---------- Data supplied
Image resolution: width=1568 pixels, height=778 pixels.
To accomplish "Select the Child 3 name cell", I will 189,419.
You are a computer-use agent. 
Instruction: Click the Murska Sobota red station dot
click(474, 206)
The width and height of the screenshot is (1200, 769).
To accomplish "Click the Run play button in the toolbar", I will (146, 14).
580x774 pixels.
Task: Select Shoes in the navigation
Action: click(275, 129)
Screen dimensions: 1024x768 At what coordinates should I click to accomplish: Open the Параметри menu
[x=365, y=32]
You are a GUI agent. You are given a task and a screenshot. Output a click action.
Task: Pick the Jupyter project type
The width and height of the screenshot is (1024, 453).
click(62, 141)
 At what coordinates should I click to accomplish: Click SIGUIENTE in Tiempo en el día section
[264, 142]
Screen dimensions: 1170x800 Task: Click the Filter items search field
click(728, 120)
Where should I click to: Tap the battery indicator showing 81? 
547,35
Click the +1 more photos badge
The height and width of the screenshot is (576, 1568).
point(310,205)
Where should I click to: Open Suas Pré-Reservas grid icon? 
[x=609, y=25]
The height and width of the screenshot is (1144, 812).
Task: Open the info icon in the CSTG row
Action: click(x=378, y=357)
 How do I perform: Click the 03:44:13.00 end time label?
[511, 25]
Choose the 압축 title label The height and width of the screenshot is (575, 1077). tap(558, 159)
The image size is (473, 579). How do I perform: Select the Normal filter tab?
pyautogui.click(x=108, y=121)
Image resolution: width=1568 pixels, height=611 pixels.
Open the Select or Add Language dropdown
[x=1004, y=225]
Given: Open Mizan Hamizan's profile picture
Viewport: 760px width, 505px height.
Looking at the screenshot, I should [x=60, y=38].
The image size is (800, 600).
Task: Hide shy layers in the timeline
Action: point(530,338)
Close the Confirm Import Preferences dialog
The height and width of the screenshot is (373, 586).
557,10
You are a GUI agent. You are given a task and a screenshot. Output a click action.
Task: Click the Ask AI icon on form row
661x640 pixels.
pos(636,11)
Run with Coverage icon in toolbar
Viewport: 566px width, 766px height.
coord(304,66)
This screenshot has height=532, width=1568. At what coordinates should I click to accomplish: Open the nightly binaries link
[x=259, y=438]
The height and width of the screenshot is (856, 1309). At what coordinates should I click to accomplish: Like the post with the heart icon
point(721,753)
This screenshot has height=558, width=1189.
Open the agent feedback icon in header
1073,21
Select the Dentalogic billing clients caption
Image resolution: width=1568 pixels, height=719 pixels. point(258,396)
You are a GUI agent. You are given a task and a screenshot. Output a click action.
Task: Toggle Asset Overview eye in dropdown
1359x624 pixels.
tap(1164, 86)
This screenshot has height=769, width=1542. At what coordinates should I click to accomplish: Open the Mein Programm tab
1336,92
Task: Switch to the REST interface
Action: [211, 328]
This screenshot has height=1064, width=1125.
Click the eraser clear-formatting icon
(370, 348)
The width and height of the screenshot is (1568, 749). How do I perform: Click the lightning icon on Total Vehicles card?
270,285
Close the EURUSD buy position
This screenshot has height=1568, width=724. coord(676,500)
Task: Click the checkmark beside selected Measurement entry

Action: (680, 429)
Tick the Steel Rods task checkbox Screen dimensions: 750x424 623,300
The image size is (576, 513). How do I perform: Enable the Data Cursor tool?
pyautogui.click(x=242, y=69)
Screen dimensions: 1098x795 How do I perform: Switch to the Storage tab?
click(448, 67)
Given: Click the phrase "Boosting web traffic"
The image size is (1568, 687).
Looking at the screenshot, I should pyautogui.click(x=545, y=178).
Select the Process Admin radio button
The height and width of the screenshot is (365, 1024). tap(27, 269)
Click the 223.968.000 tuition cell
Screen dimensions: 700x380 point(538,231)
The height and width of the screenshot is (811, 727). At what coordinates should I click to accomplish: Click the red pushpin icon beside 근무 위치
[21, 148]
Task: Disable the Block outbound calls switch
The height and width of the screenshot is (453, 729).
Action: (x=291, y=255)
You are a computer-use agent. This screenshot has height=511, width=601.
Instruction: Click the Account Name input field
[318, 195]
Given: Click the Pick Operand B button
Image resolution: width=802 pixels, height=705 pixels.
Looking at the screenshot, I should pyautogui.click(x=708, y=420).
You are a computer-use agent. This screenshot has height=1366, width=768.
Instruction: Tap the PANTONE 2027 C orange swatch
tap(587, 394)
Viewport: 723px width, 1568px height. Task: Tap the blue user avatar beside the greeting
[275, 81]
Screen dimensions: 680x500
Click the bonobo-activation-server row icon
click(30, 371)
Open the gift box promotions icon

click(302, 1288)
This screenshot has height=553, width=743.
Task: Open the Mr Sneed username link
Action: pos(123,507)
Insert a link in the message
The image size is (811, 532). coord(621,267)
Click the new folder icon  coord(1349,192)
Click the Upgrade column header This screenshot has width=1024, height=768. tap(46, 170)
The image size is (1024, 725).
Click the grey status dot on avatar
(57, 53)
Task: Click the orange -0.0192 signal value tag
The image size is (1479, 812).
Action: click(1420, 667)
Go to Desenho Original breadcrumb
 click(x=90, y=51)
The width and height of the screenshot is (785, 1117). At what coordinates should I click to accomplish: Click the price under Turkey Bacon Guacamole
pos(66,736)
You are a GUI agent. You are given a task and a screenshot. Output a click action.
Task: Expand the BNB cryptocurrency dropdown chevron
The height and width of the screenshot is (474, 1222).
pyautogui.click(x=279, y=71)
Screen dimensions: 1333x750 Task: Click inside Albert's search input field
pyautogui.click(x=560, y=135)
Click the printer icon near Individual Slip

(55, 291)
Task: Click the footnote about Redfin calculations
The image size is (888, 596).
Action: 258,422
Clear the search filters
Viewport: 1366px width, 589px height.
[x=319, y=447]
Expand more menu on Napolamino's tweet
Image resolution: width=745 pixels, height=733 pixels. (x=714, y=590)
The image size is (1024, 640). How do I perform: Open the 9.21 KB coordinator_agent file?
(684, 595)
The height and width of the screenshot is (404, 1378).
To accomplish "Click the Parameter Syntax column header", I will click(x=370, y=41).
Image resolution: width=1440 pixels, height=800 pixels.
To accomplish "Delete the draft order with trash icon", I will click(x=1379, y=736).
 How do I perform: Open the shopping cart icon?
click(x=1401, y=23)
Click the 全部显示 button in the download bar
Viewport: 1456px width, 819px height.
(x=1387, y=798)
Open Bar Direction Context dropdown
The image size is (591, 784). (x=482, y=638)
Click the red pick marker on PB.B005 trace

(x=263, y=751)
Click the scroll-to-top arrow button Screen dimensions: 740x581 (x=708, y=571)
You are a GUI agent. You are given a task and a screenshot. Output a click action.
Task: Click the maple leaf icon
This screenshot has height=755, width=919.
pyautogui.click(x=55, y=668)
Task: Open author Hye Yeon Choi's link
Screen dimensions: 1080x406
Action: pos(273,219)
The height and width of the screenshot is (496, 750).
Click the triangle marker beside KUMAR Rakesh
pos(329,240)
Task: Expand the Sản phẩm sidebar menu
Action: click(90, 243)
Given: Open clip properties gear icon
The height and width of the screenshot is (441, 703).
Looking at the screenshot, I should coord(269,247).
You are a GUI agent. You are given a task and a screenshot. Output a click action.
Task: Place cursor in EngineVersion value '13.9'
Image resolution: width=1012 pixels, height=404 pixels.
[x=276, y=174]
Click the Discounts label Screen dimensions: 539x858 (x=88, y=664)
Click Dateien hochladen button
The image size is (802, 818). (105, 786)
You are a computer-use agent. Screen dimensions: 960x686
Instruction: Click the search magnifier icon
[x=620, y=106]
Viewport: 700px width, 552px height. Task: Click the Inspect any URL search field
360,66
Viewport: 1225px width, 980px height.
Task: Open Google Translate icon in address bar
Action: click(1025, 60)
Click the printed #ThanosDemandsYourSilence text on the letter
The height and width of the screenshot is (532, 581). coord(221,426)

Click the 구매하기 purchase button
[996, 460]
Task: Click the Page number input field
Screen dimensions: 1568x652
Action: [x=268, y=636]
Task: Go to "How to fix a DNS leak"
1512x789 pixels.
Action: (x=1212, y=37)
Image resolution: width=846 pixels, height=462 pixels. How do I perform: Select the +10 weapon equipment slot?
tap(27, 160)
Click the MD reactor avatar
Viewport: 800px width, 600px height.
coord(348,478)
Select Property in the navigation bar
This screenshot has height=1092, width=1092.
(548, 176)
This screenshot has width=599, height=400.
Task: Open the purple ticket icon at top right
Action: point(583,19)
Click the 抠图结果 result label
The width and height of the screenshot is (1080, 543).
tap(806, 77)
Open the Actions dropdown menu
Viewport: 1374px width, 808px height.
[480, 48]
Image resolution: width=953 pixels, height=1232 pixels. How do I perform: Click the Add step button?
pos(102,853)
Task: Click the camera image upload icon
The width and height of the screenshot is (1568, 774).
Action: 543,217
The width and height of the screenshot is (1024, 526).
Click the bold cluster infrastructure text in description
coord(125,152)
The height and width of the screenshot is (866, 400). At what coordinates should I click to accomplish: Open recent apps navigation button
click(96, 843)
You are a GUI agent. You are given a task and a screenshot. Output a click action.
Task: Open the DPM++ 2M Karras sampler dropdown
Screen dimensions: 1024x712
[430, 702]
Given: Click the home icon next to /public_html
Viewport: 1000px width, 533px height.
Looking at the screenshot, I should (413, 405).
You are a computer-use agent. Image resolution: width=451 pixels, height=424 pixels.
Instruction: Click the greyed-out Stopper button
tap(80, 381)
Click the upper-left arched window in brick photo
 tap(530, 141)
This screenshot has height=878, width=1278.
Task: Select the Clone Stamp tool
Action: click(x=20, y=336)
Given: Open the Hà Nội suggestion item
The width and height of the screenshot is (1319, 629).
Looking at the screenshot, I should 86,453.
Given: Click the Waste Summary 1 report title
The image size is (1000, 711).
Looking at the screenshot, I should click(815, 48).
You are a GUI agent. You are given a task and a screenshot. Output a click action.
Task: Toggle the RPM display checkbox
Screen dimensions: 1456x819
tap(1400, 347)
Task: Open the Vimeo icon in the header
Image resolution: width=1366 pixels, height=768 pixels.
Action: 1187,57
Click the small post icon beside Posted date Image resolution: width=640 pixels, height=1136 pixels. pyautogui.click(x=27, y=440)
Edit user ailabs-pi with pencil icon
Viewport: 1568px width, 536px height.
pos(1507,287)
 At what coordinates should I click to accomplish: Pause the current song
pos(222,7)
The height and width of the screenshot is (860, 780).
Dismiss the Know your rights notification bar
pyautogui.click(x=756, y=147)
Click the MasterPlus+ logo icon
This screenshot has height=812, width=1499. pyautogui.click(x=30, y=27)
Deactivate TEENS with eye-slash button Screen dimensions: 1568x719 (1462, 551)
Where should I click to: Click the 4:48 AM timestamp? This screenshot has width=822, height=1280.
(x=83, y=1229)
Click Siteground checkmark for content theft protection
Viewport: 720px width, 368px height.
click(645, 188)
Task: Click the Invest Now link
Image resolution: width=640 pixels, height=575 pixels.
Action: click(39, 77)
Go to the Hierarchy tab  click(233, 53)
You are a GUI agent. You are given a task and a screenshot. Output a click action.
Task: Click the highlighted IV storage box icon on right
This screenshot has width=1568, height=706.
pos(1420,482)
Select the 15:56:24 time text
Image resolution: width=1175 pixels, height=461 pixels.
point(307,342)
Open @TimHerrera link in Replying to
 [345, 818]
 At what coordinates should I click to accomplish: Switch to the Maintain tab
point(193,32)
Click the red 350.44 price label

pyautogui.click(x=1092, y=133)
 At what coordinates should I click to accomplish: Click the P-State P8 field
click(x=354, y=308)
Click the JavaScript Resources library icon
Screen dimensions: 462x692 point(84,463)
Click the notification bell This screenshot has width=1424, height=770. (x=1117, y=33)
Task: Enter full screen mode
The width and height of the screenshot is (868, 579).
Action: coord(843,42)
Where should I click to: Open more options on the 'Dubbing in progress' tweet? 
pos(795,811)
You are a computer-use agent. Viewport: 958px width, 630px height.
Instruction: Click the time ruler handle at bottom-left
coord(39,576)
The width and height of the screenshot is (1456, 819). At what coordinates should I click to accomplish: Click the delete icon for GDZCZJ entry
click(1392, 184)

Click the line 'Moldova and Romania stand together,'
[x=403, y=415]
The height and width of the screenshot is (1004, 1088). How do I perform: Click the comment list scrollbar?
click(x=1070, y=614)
--------------------
» What is needed:
Lines with "column": return each one from the data above.

» Reply:
Click the Upgrade column header This screenshot has width=1024, height=768. tap(46, 170)
To accomplish "Click the Parameter Syntax column header", I will click(x=370, y=41).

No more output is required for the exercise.